■ Task goal
With spelling and spacing unchanged, write out each line of the material.

■ Data for analysis
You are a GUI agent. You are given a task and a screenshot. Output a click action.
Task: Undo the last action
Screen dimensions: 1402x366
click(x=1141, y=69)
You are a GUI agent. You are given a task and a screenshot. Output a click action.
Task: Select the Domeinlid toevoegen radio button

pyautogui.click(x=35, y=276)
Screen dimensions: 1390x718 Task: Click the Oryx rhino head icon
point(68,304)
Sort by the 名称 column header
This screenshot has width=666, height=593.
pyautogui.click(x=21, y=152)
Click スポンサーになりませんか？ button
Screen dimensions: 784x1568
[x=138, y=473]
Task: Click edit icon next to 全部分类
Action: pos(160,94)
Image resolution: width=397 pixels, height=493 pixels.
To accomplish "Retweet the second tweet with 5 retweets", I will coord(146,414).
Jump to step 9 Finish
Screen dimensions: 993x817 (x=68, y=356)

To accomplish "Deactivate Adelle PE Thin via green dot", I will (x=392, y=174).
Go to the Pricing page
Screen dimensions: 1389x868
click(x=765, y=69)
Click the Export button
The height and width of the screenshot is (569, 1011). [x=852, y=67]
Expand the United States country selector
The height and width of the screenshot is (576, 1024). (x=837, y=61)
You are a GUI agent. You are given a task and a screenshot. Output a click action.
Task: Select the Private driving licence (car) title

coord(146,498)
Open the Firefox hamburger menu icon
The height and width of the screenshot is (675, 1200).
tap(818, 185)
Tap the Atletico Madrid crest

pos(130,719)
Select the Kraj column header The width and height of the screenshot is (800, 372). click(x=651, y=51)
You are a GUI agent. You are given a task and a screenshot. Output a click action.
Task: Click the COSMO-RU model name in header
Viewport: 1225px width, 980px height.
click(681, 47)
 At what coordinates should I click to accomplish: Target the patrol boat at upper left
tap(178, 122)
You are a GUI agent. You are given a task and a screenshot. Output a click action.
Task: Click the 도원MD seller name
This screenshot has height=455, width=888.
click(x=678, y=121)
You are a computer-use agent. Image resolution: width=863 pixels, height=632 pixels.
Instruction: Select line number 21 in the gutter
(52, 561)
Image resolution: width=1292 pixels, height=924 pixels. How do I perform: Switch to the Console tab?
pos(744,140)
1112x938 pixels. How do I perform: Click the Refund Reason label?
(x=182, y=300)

■ Response box
You are a GUI agent. You are given a task and a screenshot. Output a click action.
Task: Undo the last action
Screen dimensions: 1402x366
click(x=1141, y=69)
You are a GUI agent. You are given a task and a screenshot. Output a click action.
Task: Select the Domeinlid toevoegen radio button

pyautogui.click(x=35, y=276)
Screen dimensions: 1390x718 Task: Click the Oryx rhino head icon
point(68,304)
Sort by the 名称 column header
This screenshot has width=666, height=593.
pyautogui.click(x=21, y=152)
Click スポンサーになりませんか？ button
Screen dimensions: 784x1568
[x=138, y=473]
Task: Click edit icon next to 全部分类
Action: pos(160,94)
Image resolution: width=397 pixels, height=493 pixels.
To accomplish "Retweet the second tweet with 5 retweets", I will coord(146,414).
Jump to step 9 Finish
Screen dimensions: 993x817 (x=68, y=356)

To accomplish "Deactivate Adelle PE Thin via green dot", I will (x=392, y=174).
Go to the Pricing page
Screen dimensions: 1389x868
click(x=765, y=69)
Click the Export button
The height and width of the screenshot is (569, 1011). [x=852, y=67]
Expand the United States country selector
The height and width of the screenshot is (576, 1024). (x=837, y=61)
You are a GUI agent. You are given a task and a screenshot. Output a click action.
Task: Select the Private driving licence (car) title

coord(146,498)
Open the Firefox hamburger menu icon
The height and width of the screenshot is (675, 1200).
tap(818, 185)
Tap the Atletico Madrid crest

pos(130,719)
Select the Kraj column header The width and height of the screenshot is (800, 372). click(x=651, y=51)
You are a GUI agent. You are given a task and a screenshot. Output a click action.
Task: Click the COSMO-RU model name in header
Viewport: 1225px width, 980px height.
click(681, 47)
 At what coordinates should I click to accomplish: Target the patrol boat at upper left
tap(178, 122)
You are a GUI agent. You are given a task and a screenshot. Output a click action.
Task: Click the 도원MD seller name
This screenshot has height=455, width=888.
click(x=678, y=121)
You are a computer-use agent. Image resolution: width=863 pixels, height=632 pixels.
Instruction: Select line number 21 in the gutter
(52, 561)
Image resolution: width=1292 pixels, height=924 pixels. How do I perform: Switch to the Console tab?
pos(744,140)
1112x938 pixels. How do I perform: Click the Refund Reason label?
(x=182, y=300)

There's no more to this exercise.